Dengan 14 embarkasi yang tersebar di berbagai wilayah Indonesia, maka nantinya akan ada 14 syarikah yang bertanggung jawab secara eksklusif. Tujuannya agar layanan lebih terfokus, efektif, dan bebas dari tumpang tindih.
Cegah Penumpukan & Dorong Persaingan Sehat
Selama musim haji 2025, hanya delapan syarikah yang menangani hingga 36 ribu jemaah. DPR menilai sistem tersebut terlalu menumpuk tanggung jawab dan berisiko mengganggu kualitas layanan.
“Pendekatan ini akan mendorong kompetisi yang sehat antarpenyedia layanan,” tegas Cucun.
“Dan memperkuat tanggung jawab masing-masing syarikah dalam memberikan layanan terbaik.”
Ia menambahkan bahwa hanya syarikah tanpa catatan wanprestasi yang akan diberi tugas di skema baru ini.
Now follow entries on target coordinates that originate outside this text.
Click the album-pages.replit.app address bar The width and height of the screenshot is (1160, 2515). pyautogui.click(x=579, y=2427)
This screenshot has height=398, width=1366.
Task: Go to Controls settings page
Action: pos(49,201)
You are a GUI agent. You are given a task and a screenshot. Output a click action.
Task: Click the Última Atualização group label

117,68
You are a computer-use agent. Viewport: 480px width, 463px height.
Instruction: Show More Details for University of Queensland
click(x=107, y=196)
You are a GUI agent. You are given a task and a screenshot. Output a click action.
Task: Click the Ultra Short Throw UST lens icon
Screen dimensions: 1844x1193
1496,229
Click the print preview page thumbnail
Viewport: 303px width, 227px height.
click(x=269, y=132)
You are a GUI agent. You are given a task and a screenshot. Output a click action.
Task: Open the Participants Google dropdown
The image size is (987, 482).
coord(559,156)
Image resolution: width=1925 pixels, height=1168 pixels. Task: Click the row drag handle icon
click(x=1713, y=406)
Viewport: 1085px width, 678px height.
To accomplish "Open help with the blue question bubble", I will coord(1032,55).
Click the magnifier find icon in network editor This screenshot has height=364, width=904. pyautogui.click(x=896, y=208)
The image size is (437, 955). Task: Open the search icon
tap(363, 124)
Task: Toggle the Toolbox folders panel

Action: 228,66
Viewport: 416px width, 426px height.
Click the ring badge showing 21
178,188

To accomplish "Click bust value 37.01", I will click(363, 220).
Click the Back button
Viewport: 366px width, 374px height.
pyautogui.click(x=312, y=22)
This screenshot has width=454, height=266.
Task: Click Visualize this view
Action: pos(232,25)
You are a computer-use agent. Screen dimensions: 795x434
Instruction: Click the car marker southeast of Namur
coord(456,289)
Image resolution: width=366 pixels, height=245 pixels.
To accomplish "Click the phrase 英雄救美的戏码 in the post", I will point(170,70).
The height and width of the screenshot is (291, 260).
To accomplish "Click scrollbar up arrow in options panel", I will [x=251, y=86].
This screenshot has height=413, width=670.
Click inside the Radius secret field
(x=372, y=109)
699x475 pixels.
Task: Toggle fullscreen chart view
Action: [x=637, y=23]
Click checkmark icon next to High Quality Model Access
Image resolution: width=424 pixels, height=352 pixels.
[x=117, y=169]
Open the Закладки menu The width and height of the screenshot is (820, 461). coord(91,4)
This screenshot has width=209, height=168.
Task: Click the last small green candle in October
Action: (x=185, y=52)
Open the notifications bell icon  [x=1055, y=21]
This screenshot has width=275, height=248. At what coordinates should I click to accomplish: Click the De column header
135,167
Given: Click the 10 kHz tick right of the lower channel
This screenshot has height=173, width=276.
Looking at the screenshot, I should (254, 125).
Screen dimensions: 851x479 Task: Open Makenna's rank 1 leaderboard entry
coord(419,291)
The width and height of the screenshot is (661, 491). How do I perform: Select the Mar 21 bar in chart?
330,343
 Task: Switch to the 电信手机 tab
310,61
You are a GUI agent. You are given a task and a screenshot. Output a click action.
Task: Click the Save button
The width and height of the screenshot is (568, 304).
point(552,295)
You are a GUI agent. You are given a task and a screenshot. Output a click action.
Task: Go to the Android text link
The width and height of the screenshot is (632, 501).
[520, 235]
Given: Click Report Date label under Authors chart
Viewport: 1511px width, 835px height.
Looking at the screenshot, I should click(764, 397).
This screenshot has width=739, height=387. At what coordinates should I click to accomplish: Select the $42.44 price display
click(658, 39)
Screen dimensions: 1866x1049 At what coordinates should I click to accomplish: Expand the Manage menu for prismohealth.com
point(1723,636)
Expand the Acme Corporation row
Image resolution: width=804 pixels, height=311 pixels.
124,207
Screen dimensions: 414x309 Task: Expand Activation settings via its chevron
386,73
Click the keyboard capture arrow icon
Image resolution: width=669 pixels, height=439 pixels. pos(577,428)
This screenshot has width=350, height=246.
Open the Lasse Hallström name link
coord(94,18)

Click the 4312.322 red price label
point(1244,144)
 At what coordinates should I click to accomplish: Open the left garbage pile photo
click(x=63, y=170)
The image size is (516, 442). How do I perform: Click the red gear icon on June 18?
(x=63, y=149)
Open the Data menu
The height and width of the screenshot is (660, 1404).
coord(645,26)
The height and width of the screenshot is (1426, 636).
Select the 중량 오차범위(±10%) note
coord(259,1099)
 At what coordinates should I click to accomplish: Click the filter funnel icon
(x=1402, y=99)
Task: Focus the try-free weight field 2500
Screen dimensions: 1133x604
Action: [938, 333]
Bahkan, Timwas mengusulkan skema retensi dana: dana kontrak yang bisa dipotong jika syarikah gagal memenuhi komitmen layanan.
“Kalau ada syarikah yang wanprestasi, dana retensi itu bisa ditahan atau dipotong,” ujarnya.
Usulan Masuk ke RUU Haji, Pengawasan Diperkuat
Tak hanya jadi rekomendasi internal, usulan skema 1 syarikah–1 embarkasi ini juga akan masuk ke dalam revisi Undang-Undang Haji yang sedang dibahas bersama pemerintah.
Selain itu, Timwas juga mendorong agar pengawasan haji oleh DPR tidak lagi dilakukan menjelang keberangkatan saja, tapi sejak tahap awal seperti pelunasan biaya.
“Misalnya saat pelunasan biaya haji, kita sudah bisa awasi apakah datanya akurat atau dimanipulasi,” ungkap Cucun.
Ia menegaskan bahwa pengawasan sejak awal akan membantu memastikan keadilan, akuntabilitas, dan mencegah potensi kecurangan data jemaah.